Identification
Unmistakable.
Recording Method.
Attracted to light, also comes to sugar and flowers.
Life cycle
Two overlapping generations. Overwinters as a pupa underground. Larvae are present July to September, hiding by day and feeding at night.
Larval foodplants
Mainly Bracken and ferns.
Habitat
Woodland, heathland, moorland and gardens.
History
Lennon (1863) had stated it was common in his ‘List of Lepidoptera taken near Dumfries.’ K. J. Morton of Edinburgh (1900) while on a visit in July 1899 to Wigtownshire had found this species in the Monreith area. Gordon (1913) had stated it to be common and generally distributed in Wigtownshire, finding it common at sugar in woods around Corsemalzie. It also came to rhododendron blossom.

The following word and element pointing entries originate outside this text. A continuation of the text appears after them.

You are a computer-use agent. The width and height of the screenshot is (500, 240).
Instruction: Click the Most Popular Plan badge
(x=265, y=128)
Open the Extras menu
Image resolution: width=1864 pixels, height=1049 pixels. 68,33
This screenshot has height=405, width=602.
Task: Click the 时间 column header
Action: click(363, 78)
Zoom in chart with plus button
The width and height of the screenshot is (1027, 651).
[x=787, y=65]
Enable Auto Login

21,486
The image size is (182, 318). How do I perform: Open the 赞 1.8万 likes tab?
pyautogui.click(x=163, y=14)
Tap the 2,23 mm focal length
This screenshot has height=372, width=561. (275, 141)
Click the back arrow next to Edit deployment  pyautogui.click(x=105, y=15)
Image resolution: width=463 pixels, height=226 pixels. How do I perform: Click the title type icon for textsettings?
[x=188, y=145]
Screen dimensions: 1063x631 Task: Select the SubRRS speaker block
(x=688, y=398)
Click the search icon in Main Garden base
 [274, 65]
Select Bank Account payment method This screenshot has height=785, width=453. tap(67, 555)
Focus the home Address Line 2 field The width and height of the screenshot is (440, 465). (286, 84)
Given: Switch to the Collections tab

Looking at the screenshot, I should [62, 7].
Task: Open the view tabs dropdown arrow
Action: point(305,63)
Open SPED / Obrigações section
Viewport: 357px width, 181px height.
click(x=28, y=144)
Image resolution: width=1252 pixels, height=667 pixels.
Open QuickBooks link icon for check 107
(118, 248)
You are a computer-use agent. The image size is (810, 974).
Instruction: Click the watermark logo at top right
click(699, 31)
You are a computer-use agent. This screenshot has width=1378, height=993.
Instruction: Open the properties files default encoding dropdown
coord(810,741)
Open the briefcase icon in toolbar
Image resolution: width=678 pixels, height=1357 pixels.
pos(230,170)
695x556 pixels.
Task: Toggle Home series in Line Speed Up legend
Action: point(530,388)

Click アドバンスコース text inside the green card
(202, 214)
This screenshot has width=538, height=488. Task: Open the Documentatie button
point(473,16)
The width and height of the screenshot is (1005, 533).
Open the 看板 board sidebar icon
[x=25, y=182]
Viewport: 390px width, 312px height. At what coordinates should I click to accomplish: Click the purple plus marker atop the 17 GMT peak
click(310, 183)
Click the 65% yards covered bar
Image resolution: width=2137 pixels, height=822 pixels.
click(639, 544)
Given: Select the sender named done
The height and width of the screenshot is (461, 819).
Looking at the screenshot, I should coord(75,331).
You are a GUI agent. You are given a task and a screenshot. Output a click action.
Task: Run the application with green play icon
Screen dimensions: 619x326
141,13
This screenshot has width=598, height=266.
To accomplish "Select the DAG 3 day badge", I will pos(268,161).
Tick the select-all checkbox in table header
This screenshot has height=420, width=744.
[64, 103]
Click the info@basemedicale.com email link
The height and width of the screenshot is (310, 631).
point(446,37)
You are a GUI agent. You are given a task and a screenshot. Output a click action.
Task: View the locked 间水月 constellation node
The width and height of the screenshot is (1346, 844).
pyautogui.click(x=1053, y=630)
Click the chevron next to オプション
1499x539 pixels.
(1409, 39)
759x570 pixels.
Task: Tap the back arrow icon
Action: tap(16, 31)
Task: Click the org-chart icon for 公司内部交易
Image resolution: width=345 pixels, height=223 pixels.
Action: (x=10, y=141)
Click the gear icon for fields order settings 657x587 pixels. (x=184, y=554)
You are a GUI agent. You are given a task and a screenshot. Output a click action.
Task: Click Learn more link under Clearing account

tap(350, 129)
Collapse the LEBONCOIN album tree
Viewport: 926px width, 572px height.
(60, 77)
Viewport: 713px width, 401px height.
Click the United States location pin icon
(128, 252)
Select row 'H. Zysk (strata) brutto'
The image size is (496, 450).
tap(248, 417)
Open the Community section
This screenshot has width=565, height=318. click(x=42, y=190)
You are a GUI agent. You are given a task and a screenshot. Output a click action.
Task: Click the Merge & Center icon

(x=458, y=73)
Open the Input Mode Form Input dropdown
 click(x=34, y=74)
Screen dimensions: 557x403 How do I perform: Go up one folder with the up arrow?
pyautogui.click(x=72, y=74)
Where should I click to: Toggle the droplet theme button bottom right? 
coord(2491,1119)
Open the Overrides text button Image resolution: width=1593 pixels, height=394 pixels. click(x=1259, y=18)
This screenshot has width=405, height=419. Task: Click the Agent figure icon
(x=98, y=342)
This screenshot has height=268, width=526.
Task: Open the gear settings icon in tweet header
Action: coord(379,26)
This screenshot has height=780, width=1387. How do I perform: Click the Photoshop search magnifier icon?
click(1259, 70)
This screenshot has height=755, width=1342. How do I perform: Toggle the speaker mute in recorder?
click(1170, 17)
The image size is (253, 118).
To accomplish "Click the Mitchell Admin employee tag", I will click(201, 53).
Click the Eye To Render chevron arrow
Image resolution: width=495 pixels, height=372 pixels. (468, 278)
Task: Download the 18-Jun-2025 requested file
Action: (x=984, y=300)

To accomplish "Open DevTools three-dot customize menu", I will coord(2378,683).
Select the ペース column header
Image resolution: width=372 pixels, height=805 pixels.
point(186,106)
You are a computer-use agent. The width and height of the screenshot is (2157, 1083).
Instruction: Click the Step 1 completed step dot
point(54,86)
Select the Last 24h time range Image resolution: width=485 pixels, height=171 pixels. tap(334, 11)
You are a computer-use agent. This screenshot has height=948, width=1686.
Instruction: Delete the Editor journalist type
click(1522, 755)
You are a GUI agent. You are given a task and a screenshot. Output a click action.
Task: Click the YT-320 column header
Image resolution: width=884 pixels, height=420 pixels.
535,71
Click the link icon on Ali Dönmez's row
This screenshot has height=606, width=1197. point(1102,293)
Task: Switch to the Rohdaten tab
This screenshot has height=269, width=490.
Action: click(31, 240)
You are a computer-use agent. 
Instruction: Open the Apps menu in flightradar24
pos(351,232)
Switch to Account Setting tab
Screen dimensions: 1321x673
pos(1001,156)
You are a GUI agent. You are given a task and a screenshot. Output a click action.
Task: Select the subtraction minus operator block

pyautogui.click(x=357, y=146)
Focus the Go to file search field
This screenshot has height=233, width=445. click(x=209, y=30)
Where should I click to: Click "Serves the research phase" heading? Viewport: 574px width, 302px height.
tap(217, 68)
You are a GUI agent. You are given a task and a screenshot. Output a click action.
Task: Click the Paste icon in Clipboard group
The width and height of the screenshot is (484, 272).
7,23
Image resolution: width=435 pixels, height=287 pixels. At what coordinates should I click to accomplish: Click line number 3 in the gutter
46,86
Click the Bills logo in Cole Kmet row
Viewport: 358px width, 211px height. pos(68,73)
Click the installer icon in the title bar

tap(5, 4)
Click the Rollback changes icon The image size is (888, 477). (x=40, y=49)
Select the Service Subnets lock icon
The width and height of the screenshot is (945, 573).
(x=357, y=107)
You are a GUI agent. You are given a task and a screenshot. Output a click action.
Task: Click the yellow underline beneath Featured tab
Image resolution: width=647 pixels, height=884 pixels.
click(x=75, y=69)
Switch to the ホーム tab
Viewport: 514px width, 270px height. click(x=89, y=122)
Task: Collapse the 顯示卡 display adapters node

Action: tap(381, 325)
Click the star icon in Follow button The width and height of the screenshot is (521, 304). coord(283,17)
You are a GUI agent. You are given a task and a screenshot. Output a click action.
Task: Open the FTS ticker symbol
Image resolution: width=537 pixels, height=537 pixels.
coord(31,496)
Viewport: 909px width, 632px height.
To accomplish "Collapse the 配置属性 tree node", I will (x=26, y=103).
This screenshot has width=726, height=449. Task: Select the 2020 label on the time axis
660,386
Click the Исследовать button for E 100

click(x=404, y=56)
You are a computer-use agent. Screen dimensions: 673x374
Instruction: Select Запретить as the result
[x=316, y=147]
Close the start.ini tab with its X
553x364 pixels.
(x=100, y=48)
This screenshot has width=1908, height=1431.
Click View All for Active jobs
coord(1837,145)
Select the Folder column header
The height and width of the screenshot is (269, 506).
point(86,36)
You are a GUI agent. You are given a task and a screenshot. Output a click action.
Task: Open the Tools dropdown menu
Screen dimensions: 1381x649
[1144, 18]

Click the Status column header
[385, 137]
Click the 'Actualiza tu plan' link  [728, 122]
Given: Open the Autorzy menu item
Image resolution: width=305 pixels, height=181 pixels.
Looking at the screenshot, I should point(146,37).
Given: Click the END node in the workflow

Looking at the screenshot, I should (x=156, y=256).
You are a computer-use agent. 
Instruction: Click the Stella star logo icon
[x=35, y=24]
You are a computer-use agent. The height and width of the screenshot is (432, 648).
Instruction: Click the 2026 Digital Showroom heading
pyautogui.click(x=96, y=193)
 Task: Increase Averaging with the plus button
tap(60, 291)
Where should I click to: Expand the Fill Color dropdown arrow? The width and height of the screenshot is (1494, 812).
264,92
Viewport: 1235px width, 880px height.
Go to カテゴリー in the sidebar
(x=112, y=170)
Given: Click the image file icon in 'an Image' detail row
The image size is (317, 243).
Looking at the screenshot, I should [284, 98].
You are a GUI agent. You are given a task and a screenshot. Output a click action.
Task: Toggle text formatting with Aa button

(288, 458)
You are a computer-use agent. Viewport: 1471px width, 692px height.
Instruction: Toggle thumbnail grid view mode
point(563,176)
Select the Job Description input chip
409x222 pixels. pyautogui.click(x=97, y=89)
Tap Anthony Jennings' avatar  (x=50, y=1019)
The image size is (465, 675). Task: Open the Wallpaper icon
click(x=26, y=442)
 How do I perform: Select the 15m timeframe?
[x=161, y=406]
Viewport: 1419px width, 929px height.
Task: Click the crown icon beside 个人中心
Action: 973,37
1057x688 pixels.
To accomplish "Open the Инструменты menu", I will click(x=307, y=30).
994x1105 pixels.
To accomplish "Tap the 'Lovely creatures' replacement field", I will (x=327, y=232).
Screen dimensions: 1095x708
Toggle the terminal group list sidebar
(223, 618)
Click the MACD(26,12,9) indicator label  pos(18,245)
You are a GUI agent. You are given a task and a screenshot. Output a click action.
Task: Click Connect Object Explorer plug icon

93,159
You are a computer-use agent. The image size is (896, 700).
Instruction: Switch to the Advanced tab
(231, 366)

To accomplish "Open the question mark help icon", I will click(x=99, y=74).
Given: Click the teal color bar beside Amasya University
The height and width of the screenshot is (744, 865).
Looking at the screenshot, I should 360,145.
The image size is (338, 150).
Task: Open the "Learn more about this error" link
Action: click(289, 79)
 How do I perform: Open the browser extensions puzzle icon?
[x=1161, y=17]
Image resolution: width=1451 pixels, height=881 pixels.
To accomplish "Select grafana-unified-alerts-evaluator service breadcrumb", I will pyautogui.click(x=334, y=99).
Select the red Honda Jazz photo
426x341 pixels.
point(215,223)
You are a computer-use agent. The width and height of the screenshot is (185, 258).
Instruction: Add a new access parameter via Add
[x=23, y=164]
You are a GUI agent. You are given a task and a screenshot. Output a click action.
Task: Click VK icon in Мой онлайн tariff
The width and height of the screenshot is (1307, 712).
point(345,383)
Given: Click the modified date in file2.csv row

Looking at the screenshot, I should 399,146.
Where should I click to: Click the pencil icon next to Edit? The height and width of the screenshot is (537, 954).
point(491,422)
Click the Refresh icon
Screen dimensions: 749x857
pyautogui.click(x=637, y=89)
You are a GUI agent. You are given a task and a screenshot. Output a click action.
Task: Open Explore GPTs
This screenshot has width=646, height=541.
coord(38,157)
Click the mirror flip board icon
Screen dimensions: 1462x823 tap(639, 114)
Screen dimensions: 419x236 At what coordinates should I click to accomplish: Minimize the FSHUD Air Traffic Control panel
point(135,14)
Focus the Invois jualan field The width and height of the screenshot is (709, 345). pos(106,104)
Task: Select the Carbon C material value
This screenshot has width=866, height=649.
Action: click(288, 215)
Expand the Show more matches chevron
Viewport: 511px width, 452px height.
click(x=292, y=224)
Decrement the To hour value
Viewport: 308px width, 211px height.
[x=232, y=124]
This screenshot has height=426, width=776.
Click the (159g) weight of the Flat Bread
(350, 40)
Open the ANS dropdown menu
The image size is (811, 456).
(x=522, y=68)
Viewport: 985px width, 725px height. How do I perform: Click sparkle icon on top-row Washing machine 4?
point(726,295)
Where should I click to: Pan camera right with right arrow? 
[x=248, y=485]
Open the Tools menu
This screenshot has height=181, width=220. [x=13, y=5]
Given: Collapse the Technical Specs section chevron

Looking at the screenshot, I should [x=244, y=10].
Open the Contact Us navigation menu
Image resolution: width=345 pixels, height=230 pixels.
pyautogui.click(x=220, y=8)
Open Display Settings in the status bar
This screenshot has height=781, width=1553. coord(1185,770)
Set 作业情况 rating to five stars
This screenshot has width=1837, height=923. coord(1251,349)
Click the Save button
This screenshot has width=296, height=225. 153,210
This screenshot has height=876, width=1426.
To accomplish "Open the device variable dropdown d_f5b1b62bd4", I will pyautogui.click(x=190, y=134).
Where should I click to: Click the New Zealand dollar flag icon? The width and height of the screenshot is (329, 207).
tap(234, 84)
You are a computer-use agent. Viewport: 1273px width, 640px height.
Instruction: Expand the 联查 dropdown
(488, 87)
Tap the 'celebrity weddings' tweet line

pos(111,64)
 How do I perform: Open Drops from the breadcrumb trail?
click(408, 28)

Earliest date was 5th June 1911.
Sir Arthur Duncan (1909-84) during his lifetime had found it at Closeburn, Tynron and Castlehill, Dumfries (all VC72).
At Irvine House Lodge, Auchenrivock, a fine series was trapped in 1974. Then, from 1974 to 1990 all seven Rothamsted stations contributed seventy records between them, showing it to be widespread.
Regular trapping at Kirkton, Durisdeer, Cally Woods, Kirkcudbright and Old Torr, provided quite a number of the 320 records during this period, with the rest from scattered sites across the region, but very few from Wigtownshire.